Brief: Pull out every line of the data that contains the word "Where".

Task data:
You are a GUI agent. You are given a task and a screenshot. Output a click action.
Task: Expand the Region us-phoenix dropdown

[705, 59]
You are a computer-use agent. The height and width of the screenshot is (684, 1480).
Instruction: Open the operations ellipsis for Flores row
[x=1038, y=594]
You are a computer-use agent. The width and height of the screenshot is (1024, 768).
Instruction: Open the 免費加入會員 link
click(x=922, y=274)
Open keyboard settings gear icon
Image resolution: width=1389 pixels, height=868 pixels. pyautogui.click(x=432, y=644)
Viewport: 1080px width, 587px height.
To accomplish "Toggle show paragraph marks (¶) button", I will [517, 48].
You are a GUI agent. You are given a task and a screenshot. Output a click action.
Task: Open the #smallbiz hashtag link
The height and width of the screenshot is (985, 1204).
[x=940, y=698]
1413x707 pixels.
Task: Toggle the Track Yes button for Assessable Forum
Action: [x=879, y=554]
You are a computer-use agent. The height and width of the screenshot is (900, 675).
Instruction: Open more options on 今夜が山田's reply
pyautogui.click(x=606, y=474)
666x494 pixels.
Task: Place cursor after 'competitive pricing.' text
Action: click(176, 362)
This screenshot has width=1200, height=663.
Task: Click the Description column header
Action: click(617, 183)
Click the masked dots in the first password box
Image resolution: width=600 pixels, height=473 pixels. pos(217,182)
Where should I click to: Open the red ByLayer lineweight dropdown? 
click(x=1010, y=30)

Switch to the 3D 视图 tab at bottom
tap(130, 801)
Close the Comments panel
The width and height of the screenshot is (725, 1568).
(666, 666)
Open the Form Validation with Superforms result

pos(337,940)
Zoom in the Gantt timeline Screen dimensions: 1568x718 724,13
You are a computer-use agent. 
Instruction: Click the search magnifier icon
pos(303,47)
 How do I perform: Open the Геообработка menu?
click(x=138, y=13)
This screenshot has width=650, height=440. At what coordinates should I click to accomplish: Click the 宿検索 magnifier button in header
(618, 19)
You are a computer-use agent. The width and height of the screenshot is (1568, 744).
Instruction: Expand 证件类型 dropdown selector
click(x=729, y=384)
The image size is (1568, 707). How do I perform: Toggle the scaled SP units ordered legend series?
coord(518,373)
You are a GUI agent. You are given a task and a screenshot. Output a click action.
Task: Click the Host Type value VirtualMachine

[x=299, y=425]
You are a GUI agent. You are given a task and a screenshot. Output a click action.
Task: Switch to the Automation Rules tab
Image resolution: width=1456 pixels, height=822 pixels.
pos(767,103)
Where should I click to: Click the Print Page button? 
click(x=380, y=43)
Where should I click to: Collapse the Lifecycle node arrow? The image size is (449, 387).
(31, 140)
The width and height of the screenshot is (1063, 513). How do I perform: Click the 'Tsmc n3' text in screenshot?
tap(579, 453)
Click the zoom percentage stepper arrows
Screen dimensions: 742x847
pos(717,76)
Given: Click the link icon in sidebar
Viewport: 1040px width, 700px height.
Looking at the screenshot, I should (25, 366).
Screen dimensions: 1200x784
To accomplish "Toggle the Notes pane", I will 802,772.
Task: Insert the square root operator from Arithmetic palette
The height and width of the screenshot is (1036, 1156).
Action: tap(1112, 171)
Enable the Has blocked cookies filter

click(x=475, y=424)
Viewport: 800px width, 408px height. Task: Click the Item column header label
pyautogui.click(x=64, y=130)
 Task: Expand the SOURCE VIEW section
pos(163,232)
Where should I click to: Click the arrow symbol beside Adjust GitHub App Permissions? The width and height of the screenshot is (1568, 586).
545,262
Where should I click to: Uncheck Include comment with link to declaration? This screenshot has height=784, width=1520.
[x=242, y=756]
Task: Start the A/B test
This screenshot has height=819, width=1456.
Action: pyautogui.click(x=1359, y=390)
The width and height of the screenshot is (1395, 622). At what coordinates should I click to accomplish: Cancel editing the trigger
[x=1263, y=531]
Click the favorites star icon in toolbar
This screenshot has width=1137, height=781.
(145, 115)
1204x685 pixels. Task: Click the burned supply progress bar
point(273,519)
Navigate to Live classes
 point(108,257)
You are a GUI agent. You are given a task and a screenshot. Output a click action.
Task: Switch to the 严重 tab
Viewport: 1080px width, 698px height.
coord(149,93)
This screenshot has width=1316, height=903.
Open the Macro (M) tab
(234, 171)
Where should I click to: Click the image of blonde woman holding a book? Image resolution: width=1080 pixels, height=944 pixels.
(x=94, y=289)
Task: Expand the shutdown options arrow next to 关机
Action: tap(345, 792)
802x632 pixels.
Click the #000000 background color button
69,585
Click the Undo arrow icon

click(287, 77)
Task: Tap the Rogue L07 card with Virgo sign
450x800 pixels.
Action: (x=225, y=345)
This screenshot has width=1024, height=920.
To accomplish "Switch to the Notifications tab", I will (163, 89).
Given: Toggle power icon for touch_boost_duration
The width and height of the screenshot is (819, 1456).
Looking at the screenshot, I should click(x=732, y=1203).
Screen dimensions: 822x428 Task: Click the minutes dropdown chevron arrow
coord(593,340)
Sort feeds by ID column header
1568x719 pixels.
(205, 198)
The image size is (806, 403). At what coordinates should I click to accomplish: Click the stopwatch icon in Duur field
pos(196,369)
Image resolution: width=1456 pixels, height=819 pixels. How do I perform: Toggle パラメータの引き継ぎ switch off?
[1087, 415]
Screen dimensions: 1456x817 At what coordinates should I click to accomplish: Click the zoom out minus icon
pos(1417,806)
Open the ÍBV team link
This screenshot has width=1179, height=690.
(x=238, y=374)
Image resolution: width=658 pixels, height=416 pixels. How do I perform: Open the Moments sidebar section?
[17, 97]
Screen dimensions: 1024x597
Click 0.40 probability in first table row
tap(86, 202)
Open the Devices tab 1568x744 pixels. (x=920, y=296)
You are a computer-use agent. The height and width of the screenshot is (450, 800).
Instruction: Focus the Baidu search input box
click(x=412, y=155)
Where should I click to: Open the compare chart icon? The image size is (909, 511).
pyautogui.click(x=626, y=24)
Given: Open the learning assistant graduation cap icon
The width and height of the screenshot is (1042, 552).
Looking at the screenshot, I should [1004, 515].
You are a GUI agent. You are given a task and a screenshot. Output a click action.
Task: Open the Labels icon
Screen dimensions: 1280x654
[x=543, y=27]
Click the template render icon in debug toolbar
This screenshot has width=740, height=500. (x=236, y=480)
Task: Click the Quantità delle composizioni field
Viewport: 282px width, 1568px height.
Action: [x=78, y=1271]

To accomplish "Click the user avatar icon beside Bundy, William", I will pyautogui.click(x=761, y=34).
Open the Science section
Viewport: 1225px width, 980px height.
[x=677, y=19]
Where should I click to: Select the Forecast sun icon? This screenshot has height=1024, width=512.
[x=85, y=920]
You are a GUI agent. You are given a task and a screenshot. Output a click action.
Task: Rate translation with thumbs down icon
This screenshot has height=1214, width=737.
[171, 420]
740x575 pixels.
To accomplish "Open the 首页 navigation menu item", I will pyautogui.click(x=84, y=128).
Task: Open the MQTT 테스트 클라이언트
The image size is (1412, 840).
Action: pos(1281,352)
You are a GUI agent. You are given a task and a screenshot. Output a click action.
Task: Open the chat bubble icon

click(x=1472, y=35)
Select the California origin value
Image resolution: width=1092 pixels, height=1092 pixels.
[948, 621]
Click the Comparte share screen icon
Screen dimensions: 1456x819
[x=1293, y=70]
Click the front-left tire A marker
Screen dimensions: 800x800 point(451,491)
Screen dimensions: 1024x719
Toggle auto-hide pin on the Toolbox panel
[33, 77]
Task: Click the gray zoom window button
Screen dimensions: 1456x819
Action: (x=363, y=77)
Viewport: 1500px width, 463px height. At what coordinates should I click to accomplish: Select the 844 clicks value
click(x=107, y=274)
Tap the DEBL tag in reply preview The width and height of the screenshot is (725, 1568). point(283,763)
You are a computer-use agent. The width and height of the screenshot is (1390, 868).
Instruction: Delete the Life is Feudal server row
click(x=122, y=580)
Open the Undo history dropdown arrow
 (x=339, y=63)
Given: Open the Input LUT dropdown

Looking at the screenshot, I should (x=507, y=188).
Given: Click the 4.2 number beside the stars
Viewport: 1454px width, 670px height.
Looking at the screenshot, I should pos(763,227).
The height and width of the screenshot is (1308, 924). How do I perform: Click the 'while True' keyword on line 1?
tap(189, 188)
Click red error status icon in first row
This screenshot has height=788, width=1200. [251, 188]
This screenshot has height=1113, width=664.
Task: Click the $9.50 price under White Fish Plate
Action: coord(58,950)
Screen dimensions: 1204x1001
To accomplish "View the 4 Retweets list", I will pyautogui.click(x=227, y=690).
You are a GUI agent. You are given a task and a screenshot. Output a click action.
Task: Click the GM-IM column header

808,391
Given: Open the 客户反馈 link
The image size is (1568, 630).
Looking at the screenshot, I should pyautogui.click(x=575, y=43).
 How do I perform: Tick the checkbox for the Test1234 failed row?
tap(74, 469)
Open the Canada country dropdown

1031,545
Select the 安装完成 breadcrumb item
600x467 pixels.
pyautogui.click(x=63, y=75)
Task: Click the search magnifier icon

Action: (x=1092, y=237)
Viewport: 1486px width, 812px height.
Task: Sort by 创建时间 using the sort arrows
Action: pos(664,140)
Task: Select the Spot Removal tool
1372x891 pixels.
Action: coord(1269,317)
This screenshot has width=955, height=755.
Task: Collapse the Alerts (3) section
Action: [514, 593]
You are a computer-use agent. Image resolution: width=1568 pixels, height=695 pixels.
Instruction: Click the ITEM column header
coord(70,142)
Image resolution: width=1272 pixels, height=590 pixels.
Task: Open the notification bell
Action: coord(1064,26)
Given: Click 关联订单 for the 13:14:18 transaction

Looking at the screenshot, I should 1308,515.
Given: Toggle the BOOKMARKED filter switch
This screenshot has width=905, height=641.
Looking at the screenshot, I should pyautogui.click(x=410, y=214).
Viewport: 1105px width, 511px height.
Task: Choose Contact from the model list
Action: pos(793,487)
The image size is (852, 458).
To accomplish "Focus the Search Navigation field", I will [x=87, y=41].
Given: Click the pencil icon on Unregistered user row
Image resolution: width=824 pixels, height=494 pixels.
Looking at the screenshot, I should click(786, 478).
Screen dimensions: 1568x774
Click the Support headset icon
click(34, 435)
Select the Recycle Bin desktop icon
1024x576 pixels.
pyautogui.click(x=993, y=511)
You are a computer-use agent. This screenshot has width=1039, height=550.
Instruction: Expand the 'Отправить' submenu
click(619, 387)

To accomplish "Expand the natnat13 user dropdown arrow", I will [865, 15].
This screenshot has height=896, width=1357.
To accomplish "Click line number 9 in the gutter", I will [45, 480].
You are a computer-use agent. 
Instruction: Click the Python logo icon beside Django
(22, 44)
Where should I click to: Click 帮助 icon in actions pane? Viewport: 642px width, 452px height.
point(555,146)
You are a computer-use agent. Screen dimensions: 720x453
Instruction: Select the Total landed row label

Solution to this task:
Where should I click to: Open the red ByLayer lineweight dropdown? 
Where should I click to: Click the Print Page button? 
Where should I click to: Collapse the Lifecycle node arrow? The image size is (449, 387).
Where should I click to: Click the arrow symbol beside Adjust GitHub App Permissions? The width and height of the screenshot is (1568, 586).
Where should I click to: Uncheck Include comment with link to declaration? This screenshot has height=784, width=1520.
Where should I click to: Click the image of blonde woman holding a book? Image resolution: width=1080 pixels, height=944 pixels.
Where should I click to: Open the compare chart icon? The image size is (909, 511).
Where should I click to: Select the Forecast sun icon? This screenshot has height=1024, width=512.
Where should I click to: Click 帮助 icon in actions pane? Viewport: 642px width, 452px height.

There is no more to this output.